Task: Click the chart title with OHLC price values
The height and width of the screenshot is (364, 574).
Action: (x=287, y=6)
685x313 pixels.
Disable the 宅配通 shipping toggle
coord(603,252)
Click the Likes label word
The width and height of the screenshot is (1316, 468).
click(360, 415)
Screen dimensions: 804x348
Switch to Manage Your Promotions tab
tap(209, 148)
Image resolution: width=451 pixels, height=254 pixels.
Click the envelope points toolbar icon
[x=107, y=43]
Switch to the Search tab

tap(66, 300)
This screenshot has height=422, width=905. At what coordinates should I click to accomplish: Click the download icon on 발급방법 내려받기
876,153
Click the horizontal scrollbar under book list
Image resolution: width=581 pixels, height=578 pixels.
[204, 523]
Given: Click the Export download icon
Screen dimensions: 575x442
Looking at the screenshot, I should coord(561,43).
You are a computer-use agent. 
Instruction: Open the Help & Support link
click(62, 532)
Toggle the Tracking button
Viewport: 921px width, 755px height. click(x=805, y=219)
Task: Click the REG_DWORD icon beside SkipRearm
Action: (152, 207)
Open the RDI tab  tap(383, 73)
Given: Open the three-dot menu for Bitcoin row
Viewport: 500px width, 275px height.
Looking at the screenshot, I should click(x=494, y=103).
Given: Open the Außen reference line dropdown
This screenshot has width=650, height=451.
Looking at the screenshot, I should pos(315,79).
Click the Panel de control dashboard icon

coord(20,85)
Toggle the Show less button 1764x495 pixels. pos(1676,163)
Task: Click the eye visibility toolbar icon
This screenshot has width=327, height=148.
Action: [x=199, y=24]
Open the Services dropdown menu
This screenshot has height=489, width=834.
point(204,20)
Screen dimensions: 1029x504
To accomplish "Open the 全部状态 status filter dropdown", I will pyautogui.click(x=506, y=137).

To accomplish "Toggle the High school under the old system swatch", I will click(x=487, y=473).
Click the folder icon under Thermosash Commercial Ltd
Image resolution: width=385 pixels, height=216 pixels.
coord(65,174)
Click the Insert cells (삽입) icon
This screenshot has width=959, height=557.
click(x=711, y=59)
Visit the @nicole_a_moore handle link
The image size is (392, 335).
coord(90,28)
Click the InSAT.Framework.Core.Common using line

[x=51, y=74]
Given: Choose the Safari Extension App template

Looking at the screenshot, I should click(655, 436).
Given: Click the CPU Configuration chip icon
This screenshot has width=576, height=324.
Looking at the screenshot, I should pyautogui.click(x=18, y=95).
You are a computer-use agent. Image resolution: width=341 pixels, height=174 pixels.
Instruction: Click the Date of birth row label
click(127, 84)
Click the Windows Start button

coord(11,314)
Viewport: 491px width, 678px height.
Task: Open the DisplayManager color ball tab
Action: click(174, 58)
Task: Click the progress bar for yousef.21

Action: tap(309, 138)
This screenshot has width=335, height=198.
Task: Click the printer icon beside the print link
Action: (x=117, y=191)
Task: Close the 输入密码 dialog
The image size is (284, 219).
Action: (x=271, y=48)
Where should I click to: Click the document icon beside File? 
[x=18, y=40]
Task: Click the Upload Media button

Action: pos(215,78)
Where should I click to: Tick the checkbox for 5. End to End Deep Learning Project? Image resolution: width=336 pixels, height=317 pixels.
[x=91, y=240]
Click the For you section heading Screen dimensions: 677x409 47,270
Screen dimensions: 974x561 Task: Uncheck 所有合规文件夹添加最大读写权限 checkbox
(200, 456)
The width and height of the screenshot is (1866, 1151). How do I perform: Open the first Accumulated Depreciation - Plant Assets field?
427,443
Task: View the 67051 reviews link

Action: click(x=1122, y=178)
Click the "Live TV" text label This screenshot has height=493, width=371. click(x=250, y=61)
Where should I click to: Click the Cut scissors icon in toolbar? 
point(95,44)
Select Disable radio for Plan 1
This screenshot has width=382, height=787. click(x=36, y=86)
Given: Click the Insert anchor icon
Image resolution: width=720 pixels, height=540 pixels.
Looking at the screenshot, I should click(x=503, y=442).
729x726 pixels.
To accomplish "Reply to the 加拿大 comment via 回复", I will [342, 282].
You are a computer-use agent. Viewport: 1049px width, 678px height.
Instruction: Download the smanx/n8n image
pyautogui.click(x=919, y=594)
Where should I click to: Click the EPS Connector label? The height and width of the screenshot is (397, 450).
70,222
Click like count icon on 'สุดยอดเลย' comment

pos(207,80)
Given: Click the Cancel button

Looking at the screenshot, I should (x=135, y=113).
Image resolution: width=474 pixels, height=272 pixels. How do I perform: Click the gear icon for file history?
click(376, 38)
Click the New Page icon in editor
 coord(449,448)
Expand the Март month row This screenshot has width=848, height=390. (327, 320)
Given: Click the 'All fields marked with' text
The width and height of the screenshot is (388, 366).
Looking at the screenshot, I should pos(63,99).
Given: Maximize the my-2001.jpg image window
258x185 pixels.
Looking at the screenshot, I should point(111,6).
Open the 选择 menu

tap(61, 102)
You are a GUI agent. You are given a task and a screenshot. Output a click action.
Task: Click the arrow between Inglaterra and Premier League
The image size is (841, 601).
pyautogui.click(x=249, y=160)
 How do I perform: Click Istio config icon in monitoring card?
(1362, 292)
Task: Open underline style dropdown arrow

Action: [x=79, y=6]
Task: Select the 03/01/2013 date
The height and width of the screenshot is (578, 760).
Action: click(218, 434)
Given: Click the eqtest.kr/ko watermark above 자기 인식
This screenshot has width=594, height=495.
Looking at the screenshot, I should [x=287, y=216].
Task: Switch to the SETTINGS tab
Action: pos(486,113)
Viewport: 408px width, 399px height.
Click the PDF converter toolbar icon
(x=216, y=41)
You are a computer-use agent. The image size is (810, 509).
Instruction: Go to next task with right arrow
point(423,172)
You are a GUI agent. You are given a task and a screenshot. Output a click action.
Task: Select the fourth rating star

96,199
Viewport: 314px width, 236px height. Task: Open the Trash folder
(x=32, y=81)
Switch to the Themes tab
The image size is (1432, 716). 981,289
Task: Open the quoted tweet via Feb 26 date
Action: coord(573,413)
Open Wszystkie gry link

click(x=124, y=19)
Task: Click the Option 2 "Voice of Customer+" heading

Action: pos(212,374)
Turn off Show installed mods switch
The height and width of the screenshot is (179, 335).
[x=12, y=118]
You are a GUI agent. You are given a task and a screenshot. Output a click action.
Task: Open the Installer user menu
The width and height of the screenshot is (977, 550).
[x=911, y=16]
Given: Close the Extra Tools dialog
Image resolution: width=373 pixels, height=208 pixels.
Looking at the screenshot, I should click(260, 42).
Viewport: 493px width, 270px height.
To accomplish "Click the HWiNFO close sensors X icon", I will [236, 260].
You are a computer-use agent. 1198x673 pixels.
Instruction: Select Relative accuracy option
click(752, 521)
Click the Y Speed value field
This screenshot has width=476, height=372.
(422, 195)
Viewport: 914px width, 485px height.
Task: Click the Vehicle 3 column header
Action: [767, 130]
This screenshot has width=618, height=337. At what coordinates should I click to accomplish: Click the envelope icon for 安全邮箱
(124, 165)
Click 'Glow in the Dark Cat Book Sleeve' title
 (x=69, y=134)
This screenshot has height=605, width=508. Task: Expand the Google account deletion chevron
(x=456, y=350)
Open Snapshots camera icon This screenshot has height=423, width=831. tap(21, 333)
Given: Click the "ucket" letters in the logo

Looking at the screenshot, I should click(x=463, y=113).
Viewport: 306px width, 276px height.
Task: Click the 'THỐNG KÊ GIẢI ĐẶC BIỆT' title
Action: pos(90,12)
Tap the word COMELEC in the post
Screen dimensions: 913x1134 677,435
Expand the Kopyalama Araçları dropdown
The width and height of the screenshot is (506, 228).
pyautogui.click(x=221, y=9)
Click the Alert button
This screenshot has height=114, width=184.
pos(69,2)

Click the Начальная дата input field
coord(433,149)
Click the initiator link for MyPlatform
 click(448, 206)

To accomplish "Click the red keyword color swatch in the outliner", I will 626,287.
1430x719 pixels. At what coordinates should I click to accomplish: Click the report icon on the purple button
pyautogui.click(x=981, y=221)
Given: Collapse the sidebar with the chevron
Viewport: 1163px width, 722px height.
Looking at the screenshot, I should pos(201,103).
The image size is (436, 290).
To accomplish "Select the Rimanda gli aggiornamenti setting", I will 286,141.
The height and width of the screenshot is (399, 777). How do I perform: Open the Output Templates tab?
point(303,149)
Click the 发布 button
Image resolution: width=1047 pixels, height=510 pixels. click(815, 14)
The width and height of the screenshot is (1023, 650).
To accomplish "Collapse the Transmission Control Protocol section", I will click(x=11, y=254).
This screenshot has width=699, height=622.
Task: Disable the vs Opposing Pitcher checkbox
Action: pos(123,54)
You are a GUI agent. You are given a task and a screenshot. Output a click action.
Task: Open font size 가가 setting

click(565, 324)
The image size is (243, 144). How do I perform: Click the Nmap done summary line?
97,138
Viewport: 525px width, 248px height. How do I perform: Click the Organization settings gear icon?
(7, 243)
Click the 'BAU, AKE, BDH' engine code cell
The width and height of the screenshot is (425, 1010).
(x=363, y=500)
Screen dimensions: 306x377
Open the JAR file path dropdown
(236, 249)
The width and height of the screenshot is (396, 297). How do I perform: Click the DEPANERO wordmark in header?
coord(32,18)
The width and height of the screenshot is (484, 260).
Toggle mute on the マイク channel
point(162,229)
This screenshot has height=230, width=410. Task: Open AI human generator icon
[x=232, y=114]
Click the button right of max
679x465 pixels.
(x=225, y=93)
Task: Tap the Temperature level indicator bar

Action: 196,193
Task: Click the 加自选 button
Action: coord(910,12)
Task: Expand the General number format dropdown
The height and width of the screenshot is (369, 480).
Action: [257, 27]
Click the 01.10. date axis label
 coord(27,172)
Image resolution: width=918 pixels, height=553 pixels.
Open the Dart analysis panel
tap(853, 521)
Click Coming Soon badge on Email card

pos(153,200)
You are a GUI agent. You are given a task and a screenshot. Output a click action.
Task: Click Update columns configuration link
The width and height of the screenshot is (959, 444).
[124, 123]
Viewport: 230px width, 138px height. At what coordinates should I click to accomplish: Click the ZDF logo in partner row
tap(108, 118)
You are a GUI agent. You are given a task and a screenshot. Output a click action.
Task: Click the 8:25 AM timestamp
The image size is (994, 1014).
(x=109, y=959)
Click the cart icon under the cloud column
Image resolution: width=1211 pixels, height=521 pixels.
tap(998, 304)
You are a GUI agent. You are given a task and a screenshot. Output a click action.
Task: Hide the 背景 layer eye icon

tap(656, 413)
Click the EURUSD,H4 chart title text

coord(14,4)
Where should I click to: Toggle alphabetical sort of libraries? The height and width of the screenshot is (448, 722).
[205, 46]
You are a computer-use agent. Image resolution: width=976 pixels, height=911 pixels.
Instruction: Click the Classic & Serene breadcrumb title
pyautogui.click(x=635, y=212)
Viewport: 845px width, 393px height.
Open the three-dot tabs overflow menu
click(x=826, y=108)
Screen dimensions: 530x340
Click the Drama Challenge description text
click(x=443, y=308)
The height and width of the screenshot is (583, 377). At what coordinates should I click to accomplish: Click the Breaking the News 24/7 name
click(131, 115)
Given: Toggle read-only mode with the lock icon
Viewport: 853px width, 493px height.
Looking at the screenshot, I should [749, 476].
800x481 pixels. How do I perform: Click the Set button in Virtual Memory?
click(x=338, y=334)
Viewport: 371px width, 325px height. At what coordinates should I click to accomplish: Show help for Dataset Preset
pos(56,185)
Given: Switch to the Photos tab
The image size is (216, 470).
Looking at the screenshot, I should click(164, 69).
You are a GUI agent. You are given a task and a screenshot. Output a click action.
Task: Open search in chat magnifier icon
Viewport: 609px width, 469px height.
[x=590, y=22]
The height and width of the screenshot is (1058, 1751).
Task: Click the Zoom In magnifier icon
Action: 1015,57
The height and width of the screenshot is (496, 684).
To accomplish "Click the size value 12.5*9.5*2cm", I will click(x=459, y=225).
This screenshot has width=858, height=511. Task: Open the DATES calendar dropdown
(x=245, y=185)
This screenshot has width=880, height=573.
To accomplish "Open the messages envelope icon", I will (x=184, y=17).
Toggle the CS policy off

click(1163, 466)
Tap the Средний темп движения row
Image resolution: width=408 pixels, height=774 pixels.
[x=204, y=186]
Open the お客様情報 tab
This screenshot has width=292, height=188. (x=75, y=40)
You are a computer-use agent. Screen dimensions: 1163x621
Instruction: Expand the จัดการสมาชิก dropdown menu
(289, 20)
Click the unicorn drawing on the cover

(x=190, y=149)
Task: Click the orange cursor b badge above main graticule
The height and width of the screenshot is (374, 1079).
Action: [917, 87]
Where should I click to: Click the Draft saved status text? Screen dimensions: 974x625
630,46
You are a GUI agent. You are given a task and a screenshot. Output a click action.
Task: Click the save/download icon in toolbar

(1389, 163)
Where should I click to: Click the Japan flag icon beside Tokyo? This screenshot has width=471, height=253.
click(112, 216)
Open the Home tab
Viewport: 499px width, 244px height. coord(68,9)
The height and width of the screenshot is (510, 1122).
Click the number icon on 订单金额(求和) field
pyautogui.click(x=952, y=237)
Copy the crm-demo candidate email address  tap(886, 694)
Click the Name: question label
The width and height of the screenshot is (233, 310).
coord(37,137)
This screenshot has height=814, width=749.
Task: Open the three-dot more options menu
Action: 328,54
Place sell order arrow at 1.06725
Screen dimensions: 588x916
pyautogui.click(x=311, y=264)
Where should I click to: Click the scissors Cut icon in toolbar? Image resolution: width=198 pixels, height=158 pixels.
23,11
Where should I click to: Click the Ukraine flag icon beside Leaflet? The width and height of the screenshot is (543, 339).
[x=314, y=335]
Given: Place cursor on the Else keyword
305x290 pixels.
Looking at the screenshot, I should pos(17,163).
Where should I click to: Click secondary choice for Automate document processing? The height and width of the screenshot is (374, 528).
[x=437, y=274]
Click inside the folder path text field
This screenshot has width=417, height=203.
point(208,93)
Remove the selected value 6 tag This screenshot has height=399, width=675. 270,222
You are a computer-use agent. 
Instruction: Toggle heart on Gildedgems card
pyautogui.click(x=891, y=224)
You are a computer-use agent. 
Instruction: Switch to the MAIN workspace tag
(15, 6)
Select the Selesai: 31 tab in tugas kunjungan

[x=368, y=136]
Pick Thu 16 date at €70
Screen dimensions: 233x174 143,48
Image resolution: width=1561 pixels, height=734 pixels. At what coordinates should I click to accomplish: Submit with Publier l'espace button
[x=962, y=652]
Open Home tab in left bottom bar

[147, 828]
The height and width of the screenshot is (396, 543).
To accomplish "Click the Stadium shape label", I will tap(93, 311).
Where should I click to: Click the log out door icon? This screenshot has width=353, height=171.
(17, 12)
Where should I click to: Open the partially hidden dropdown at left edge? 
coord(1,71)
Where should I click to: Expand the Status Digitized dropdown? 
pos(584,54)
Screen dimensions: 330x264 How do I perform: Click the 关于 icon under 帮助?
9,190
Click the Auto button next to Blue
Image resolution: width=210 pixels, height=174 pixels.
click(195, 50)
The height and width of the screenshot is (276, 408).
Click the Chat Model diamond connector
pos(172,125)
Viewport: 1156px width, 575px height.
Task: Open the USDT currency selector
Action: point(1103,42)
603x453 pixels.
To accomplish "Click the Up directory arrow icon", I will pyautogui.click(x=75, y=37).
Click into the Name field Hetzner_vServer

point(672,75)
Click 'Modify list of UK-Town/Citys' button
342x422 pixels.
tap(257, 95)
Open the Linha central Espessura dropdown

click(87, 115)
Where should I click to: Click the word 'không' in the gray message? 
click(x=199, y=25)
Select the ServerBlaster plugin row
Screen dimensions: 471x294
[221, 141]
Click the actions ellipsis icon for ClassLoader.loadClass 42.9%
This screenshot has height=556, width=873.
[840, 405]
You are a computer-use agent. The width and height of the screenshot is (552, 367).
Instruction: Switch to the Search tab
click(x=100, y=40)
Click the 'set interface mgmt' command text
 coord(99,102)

*****

Work task: Within the listing above, give again exactly every line from the line with "Task: Open the Installer user menu" through the line with "You are a computer-use agent. 1198x673", both included, and no other line.

Response box:
Task: Open the Installer user menu
The width and height of the screenshot is (977, 550).
[x=911, y=16]
Given: Close the Extra Tools dialog
Image resolution: width=373 pixels, height=208 pixels.
Looking at the screenshot, I should click(260, 42).
Viewport: 493px width, 270px height.
To accomplish "Click the HWiNFO close sensors X icon", I will [236, 260].
You are a computer-use agent. 1198x673 pixels.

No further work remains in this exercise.